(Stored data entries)
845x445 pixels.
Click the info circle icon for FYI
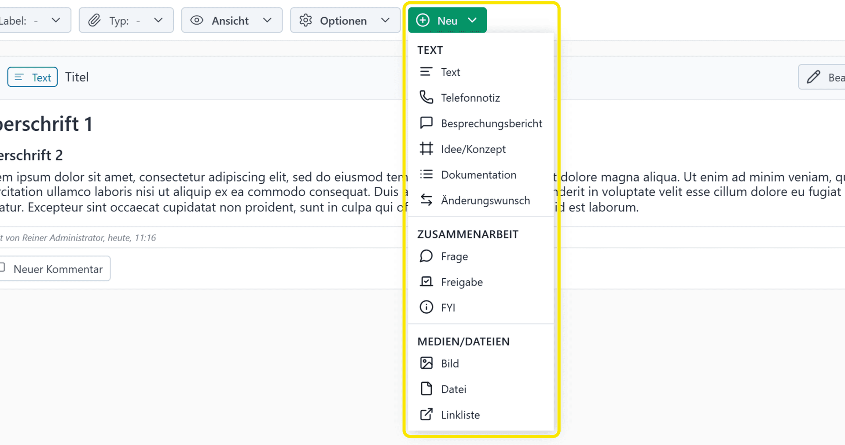426,307
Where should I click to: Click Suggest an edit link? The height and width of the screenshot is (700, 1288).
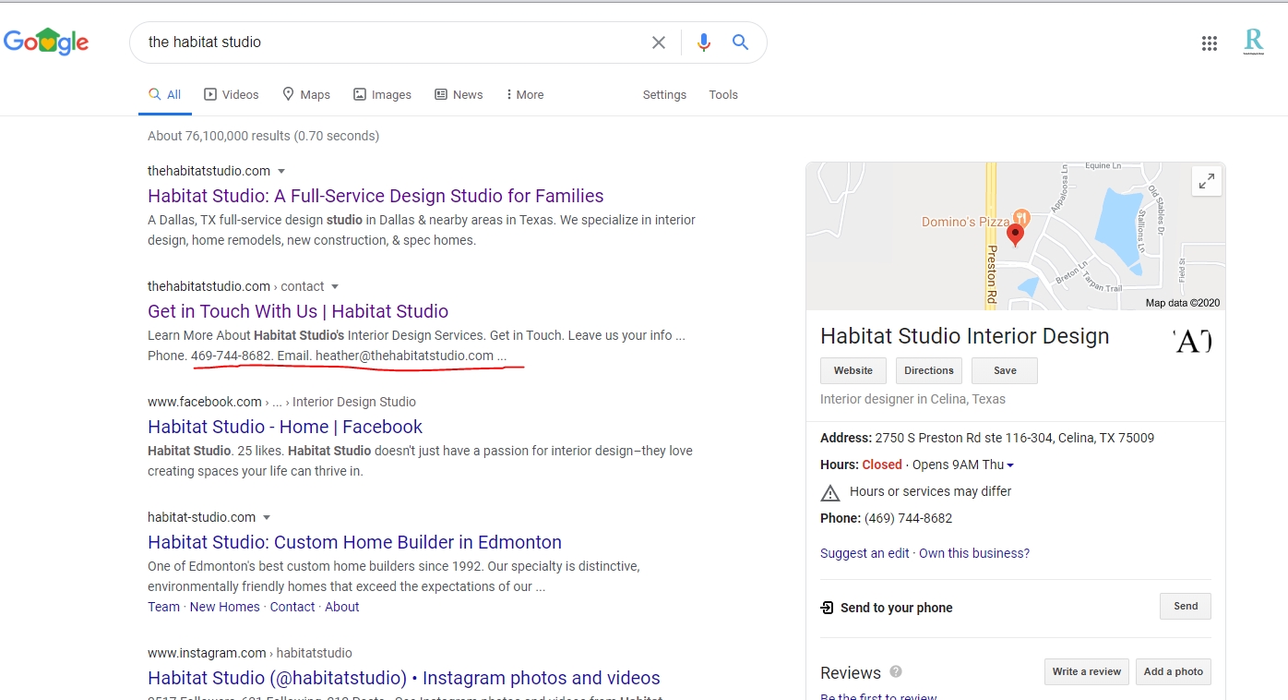coord(865,552)
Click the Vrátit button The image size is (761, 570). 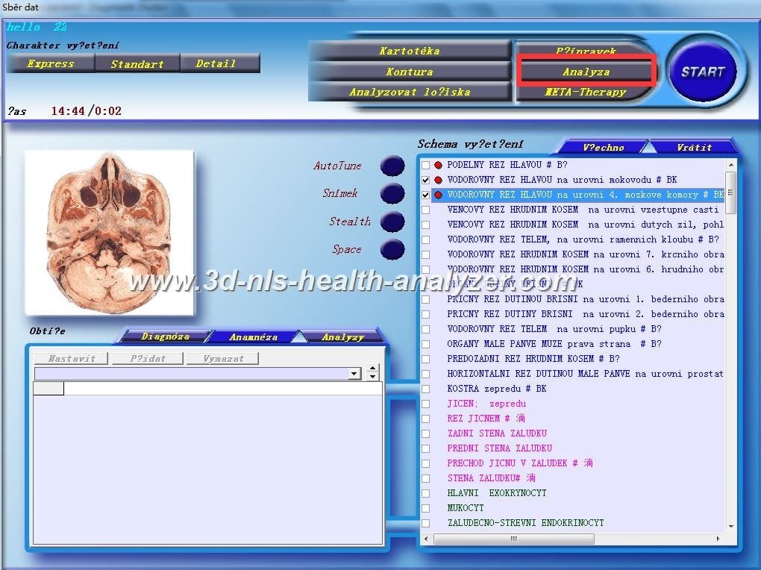coord(695,146)
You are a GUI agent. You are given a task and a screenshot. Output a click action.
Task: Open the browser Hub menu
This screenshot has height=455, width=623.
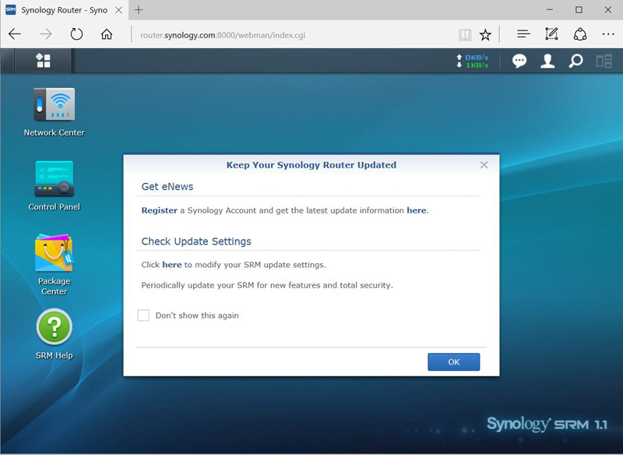tap(523, 34)
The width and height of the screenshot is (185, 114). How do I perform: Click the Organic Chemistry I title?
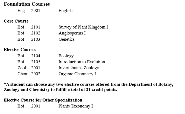pos(77,74)
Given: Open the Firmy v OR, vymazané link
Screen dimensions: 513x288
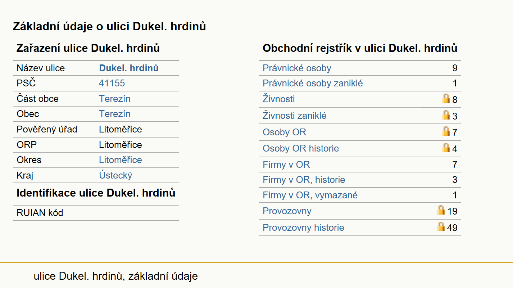Looking at the screenshot, I should tap(310, 195).
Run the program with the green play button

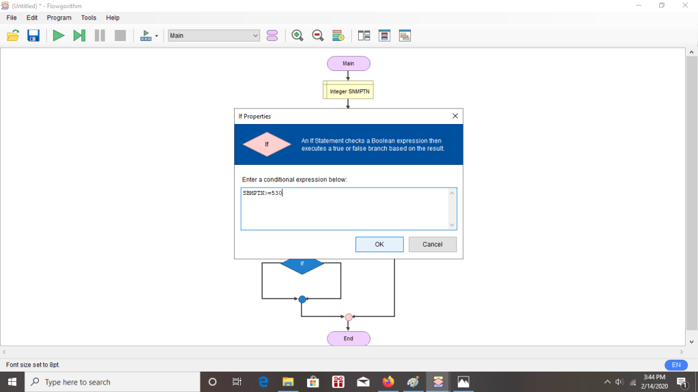[59, 35]

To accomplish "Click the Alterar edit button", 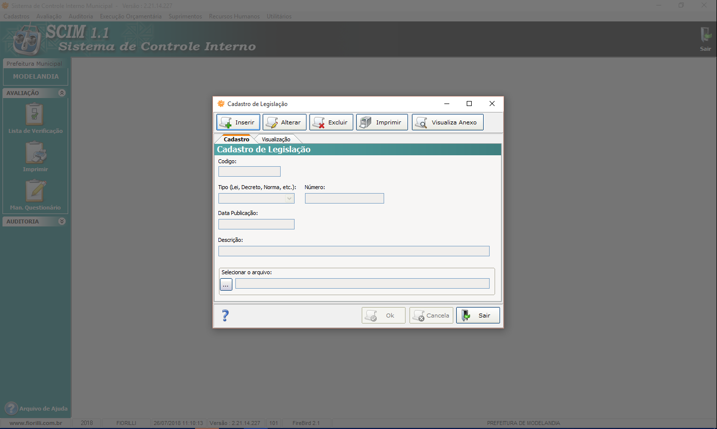I will click(284, 122).
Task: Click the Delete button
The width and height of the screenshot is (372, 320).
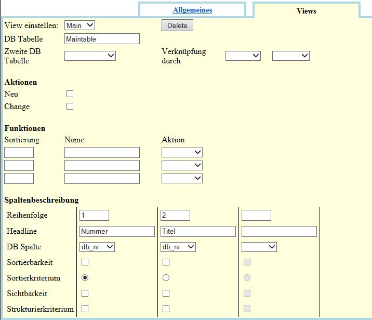Action: click(177, 25)
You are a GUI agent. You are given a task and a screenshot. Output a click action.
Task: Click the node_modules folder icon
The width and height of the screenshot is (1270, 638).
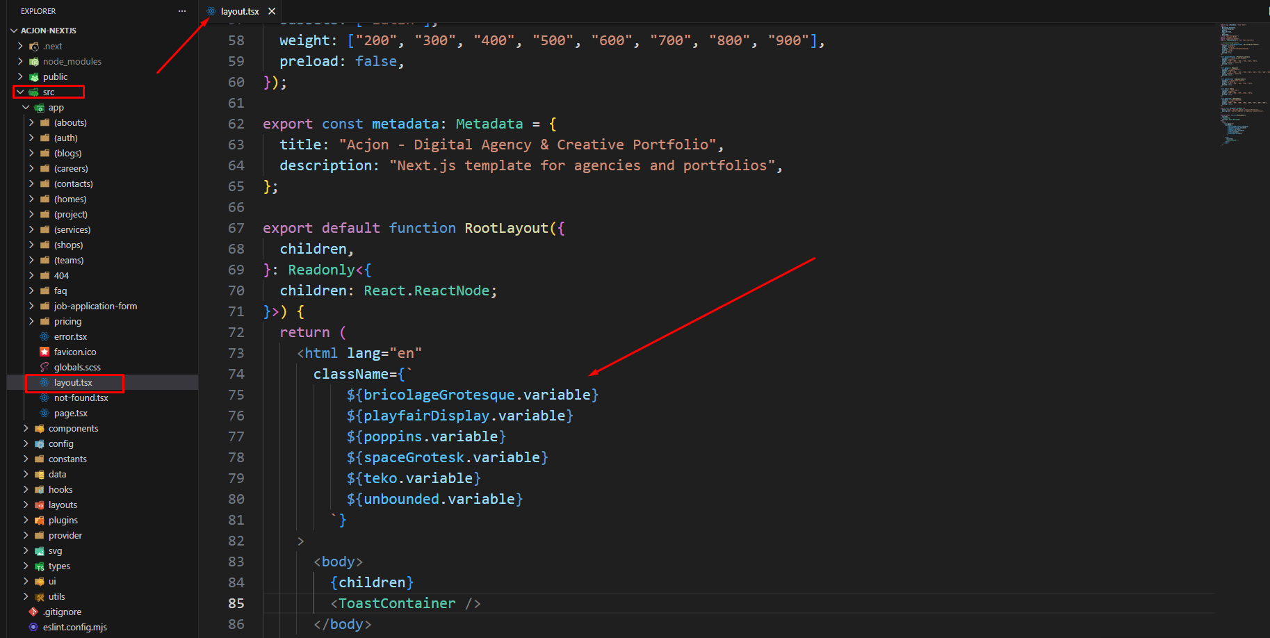(33, 62)
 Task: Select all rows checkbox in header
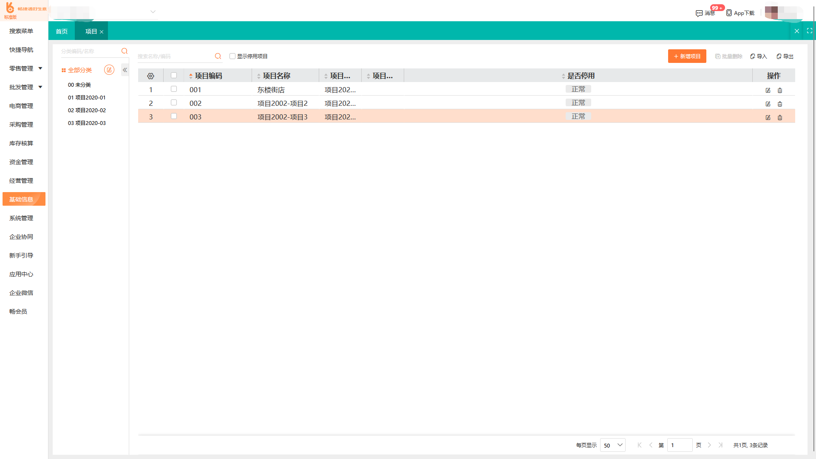(x=174, y=75)
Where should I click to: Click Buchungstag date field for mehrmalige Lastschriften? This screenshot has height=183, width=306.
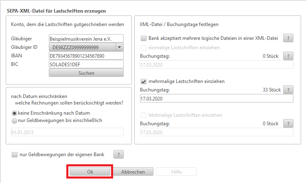click(x=216, y=99)
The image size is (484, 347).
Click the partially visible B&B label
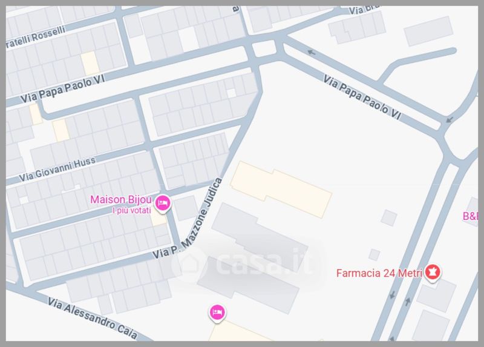pos(470,216)
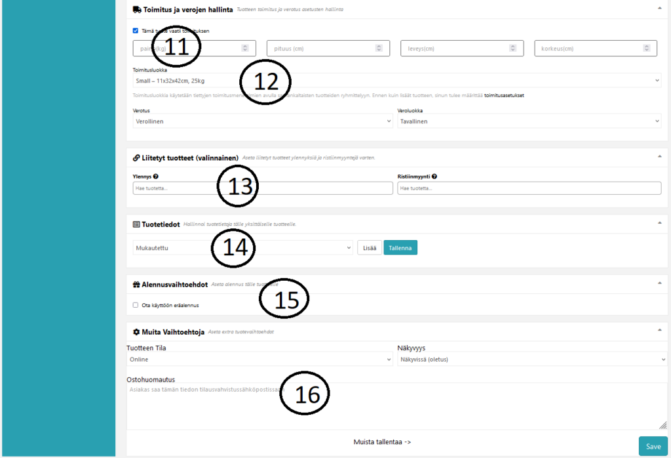This screenshot has width=671, height=458.
Task: Open the Tuotteen Tila dropdown showing Online
Action: (x=259, y=360)
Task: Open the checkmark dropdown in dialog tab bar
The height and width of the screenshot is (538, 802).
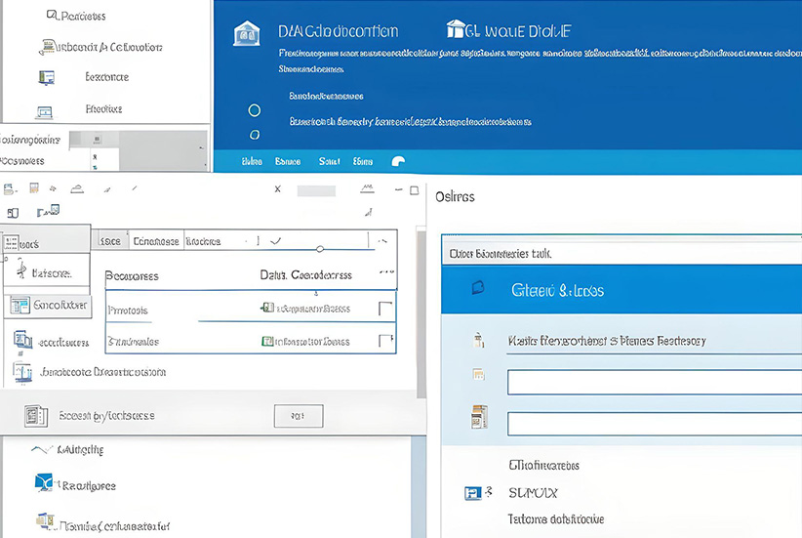Action: (276, 240)
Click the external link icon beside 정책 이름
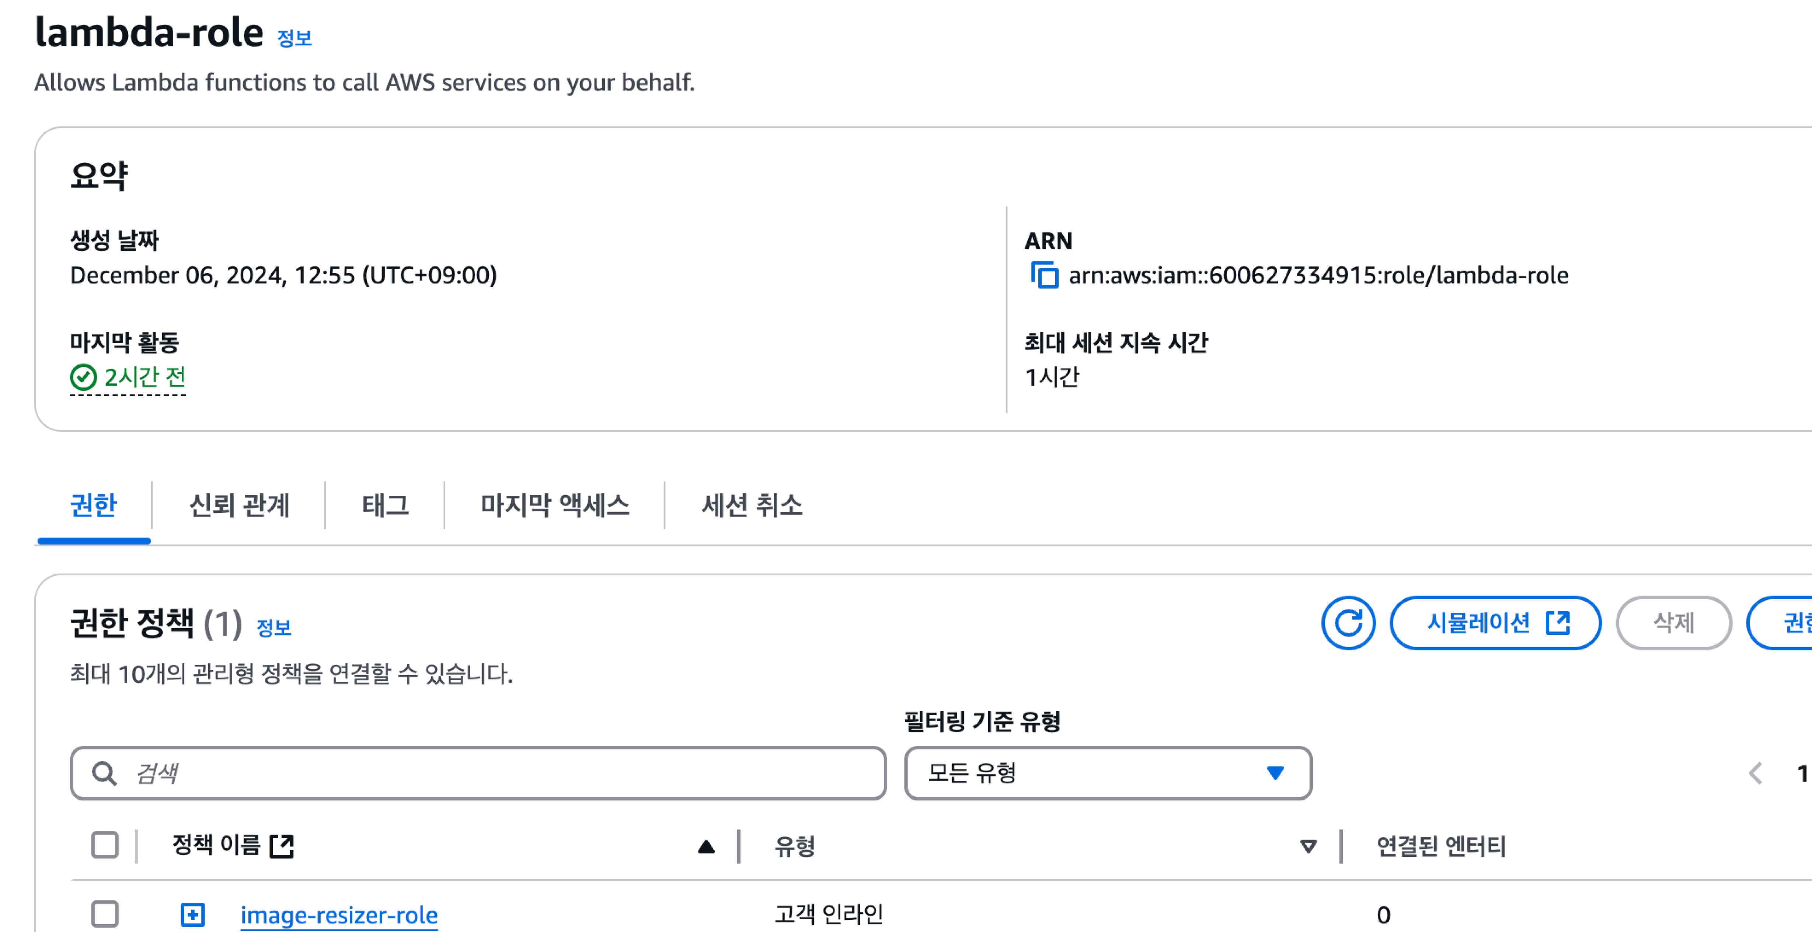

▸ **Required action**
Make an exact copy of the lines above, starting at the line that contains "Task: Select all rows checkbox in header" and running through the final line of the entries. Omit the pictures.

▸ **Answer below**
 Task: Select all rows checkbox in header
(x=174, y=75)
Where should I click to: Click Buchungstag date field for mehrmalige Lastschriften? This screenshot has height=183, width=306.
click(x=216, y=99)
The image size is (484, 347).
Click the partially visible B&B label
pos(470,216)
This screenshot has width=671, height=458.
Task: Open the Tuotteen Tila dropdown showing Online
Action: (x=259, y=360)
Task: Open the checkmark dropdown in dialog tab bar
The height and width of the screenshot is (538, 802).
Action: (276, 240)
Click the external link icon beside 정책 이름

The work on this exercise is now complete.